How to know if a paper is legit or not ? Provided that I don’t have the resources to replicate the results. It is already a hard task to go through the recent papers, and feels a bit disappointing when their claims are wrong.
Thanks for mentioning about the shakedrop paper. I wasn’t familiar with these kind of approaches. It seems to work really well for wider networks, especially wide resnet. Also, this paper introduced me to a lot of new concepts like EraseRelu. I would get back to this after going through the previous regularisation techniques (Shake-Shake & Stochastic depth).
Last time I checked, Squeeze-and-Excitation network (SE-ResNet) was the “State of the Art” -https://arxiv.org/abs/1709.01507 or maybe NASNet (https://ai.googleblog.com/2017/11/automl-for-large-scale-image.html). Bottom line: it doesn’t matter at this point because ResNet works perfectly fine for most applications and it’s reasonably fast.
What about in terms of training time and no of parameters? Do you know architectures which have been providing reasonable benchmarks but keeping these two optimal?

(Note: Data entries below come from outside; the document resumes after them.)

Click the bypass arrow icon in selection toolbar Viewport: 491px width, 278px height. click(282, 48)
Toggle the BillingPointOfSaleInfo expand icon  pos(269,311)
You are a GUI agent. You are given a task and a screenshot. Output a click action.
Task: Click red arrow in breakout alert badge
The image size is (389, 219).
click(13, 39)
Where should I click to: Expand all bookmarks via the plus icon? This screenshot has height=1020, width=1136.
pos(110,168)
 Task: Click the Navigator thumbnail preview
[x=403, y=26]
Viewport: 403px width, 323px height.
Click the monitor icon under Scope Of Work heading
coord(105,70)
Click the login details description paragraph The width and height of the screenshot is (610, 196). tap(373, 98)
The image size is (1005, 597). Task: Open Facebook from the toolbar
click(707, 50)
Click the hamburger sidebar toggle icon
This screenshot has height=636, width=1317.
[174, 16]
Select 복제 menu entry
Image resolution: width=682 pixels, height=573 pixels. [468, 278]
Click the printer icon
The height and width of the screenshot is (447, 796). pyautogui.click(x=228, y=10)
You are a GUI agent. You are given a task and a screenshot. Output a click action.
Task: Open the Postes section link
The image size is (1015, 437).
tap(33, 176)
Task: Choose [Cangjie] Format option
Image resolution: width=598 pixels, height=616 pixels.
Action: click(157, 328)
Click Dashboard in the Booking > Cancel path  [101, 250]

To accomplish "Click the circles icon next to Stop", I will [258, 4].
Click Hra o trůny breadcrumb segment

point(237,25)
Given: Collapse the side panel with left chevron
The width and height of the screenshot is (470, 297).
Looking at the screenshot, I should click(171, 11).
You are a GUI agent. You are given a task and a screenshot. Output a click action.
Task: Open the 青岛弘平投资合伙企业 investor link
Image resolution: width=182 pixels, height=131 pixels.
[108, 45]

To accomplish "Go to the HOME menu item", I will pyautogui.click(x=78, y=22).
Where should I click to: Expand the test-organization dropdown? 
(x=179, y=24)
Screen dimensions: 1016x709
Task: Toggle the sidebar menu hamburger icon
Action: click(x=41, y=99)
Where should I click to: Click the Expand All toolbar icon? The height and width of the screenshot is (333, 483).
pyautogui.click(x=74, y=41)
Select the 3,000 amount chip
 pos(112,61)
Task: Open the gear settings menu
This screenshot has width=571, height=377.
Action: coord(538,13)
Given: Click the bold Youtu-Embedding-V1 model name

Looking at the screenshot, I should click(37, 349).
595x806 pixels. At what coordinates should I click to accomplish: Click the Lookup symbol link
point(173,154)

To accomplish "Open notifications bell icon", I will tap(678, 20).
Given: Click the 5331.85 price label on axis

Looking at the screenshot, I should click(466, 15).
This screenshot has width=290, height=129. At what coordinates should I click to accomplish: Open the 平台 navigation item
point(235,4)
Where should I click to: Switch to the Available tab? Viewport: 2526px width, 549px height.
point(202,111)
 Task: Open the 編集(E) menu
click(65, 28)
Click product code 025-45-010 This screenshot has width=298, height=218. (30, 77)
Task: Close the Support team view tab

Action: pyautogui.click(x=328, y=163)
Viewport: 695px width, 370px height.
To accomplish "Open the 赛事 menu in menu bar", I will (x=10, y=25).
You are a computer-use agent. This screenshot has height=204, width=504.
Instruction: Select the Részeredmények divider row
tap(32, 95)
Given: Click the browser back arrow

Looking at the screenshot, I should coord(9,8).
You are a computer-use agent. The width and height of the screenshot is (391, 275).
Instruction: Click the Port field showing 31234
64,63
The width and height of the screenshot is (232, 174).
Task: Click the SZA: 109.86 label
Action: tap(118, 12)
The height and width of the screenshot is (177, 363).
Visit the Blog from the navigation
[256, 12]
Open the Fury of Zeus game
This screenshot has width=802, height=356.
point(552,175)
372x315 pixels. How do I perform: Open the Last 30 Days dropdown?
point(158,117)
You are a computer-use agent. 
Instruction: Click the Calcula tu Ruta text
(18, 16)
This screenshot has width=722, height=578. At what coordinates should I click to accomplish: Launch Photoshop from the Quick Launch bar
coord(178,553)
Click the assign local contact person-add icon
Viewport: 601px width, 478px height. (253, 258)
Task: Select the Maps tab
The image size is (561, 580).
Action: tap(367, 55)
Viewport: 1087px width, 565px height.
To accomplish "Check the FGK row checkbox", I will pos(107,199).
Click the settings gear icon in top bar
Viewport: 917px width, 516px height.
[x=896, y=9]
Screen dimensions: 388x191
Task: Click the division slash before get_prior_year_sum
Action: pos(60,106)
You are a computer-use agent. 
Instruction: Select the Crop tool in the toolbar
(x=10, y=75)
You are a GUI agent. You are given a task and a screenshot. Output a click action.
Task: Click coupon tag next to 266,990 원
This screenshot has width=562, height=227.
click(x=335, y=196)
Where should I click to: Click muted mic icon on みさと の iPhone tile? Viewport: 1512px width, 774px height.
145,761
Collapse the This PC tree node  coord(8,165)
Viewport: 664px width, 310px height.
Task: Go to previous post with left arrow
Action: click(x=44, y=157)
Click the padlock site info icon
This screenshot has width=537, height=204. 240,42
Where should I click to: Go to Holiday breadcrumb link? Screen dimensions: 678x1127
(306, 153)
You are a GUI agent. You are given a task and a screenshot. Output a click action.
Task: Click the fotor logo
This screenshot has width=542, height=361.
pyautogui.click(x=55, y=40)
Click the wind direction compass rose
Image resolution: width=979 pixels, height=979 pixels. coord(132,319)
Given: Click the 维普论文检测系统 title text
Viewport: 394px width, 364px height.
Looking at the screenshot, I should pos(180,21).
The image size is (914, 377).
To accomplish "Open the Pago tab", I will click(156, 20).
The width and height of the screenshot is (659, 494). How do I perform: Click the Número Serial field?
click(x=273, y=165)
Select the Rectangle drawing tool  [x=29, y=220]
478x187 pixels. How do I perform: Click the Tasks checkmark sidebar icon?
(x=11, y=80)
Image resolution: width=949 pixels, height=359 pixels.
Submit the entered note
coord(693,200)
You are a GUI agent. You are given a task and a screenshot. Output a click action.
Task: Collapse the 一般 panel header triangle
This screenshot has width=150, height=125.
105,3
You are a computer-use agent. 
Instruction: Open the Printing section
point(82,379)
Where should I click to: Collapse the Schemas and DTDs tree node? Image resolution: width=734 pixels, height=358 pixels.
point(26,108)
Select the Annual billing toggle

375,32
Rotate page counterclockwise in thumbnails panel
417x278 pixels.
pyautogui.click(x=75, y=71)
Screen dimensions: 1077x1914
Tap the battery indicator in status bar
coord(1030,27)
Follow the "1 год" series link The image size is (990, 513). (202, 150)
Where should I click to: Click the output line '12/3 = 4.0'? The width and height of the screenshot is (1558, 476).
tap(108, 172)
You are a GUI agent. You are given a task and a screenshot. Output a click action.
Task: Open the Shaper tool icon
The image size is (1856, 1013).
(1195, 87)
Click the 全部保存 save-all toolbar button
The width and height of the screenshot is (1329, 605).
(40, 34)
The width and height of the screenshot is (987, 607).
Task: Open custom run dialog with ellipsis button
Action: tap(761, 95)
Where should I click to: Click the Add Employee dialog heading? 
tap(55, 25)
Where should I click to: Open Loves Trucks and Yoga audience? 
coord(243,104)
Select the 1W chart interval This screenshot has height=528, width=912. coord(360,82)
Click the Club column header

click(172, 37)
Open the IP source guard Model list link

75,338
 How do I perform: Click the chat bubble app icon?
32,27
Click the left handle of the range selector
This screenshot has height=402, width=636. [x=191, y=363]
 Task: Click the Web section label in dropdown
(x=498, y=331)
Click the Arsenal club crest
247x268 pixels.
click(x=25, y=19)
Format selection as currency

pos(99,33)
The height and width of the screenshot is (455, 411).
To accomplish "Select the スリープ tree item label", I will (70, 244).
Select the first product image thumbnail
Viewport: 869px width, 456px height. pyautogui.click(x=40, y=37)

SENet and ResNet are very similar, SENet has a bit more params since it has one further skip connection in every block. However, they should be comparable in terms of training time. NASNet is off the charts with the number of params. DenseNet has fewer params than ResNet but is deeper, therefore, trains a bit longer. If there are resource constraints and want something small and fast, there’s MobileNet and SqueezeNet - both have fewer params, train fast, although have (in general) worse accuracy. There’s so many architectures now, it’s crazy. Then again, on average I would say ResNet is the best choice considering accuracy, simplicity, number of params and speed of training.